Provvedimenti legislativi per la regolamentazione dell'uso dei butti, in specie quelli che servivano agli artigiani della pelle per lo smaltimento dei residui della lavorazione della concia, furono presi da Federico II di Svevia con la Costituzione di Melfi nel 1231. Con tali provvedimenti si stabiliva che i butti attigui le officine si dovessero spostare alle periferie delle città. Per le minime lavorazioni sporche, quali il risciacquo degli animali macellati ed il lavaggio dei prodotti grezzi dell'artigianato tessile, furono costruiti i guazzatoi, che rappresentavano la parte più bassa delle fontane pubbliche. Nel 1500 venne istituita la carica di maestro delle immondizie, funzionario pubblico addetto alla risoluzione del problema dello smaltimento degli scarti.

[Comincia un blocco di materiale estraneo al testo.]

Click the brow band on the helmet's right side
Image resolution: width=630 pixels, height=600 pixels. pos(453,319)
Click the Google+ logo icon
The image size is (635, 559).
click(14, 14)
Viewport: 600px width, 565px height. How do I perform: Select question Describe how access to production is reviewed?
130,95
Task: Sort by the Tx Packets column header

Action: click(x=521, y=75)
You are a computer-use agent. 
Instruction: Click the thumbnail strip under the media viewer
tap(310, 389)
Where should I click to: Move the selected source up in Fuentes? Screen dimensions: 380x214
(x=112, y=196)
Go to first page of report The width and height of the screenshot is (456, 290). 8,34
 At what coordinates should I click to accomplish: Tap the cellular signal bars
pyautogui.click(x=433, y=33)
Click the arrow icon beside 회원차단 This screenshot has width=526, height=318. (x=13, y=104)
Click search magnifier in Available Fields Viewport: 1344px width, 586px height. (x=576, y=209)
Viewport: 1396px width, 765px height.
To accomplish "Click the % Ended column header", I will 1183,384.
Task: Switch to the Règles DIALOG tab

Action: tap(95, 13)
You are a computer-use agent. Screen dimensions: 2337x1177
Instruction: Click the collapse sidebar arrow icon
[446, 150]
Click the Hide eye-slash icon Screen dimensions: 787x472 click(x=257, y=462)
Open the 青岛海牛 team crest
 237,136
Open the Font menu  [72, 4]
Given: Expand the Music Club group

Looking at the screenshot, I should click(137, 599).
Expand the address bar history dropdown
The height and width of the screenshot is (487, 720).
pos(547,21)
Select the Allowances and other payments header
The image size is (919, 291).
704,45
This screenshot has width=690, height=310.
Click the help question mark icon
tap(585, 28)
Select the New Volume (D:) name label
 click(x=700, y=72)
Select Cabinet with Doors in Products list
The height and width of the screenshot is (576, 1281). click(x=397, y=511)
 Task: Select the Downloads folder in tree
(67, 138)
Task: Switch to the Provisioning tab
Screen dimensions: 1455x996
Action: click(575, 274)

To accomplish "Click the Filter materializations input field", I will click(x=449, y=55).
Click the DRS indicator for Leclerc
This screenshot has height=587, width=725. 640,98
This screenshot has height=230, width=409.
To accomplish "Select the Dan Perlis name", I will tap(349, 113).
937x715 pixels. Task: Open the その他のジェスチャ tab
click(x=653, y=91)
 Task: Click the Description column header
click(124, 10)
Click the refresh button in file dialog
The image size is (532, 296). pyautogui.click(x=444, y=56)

Nell'epoca moderna essi rivestono una grande importanza archeologica e storica, in quanto i loro ritrovamenti permettono di ricostruire esemplari di ceramiche da mensa, da cucina, da dispensa e per usi vari, e l'associazione con i resti di pasto e con gli altri materiali reperiti può anche fornire importanti informazioni sulle abitudini alimentari e aspetti della vita quotidiana dell'epoca.[1][2]

Nella cultura

Andreuccio da Perugia, nella celebre novella del Decameron di Giovanni Boccaccio cade in un butto di Napoli quando si reca a casa della prostituta che lo deruba dei suoi averi.

Note

  1. ^ a b Farnese. Un borgo incantevole nella Tuscia fra Lago di Bolsena e Mare., su frantoiogentili.eu, 12 febbraio 2021. URL consultato il 23 dicembre 2022.
  2. ^ Dentro i pozzi da butto una fotografia della vita quotidiana nel ‘500, su Il Viterbese, 10 giugno 2018. URL consultato il 23 dicembre 2022.

Bibliografia

  • Stefania Bove, "Emergenza rifiuti", in Medioevo, VIII, 2008, pp. 106-111. URL consultato il 27 gennaio 2016 (archiviato dall'url originale il 3 febbraio 2016).
  • Ercole Sori, Le città ed i rifiuti. Ecologia urbana nel Medioevo sino al primo Novecento, Bologna, Il Mulino, 2001, ISBN 88-15-08091-0.
  • Arsenio & Chiara Frugoni, Storia di un giorno in una città medievale, Bari-Roma, Laterza, 1997, ISBN 88-420-5346-5.
  • Maurizio Grattoni d'Arcano, "La rete idrica", in Medioevo, XI, 2002, pp. 30-31. URL consultato il 27 gennaio 2016 (archiviato dall'url originale il 2 febbraio 2016).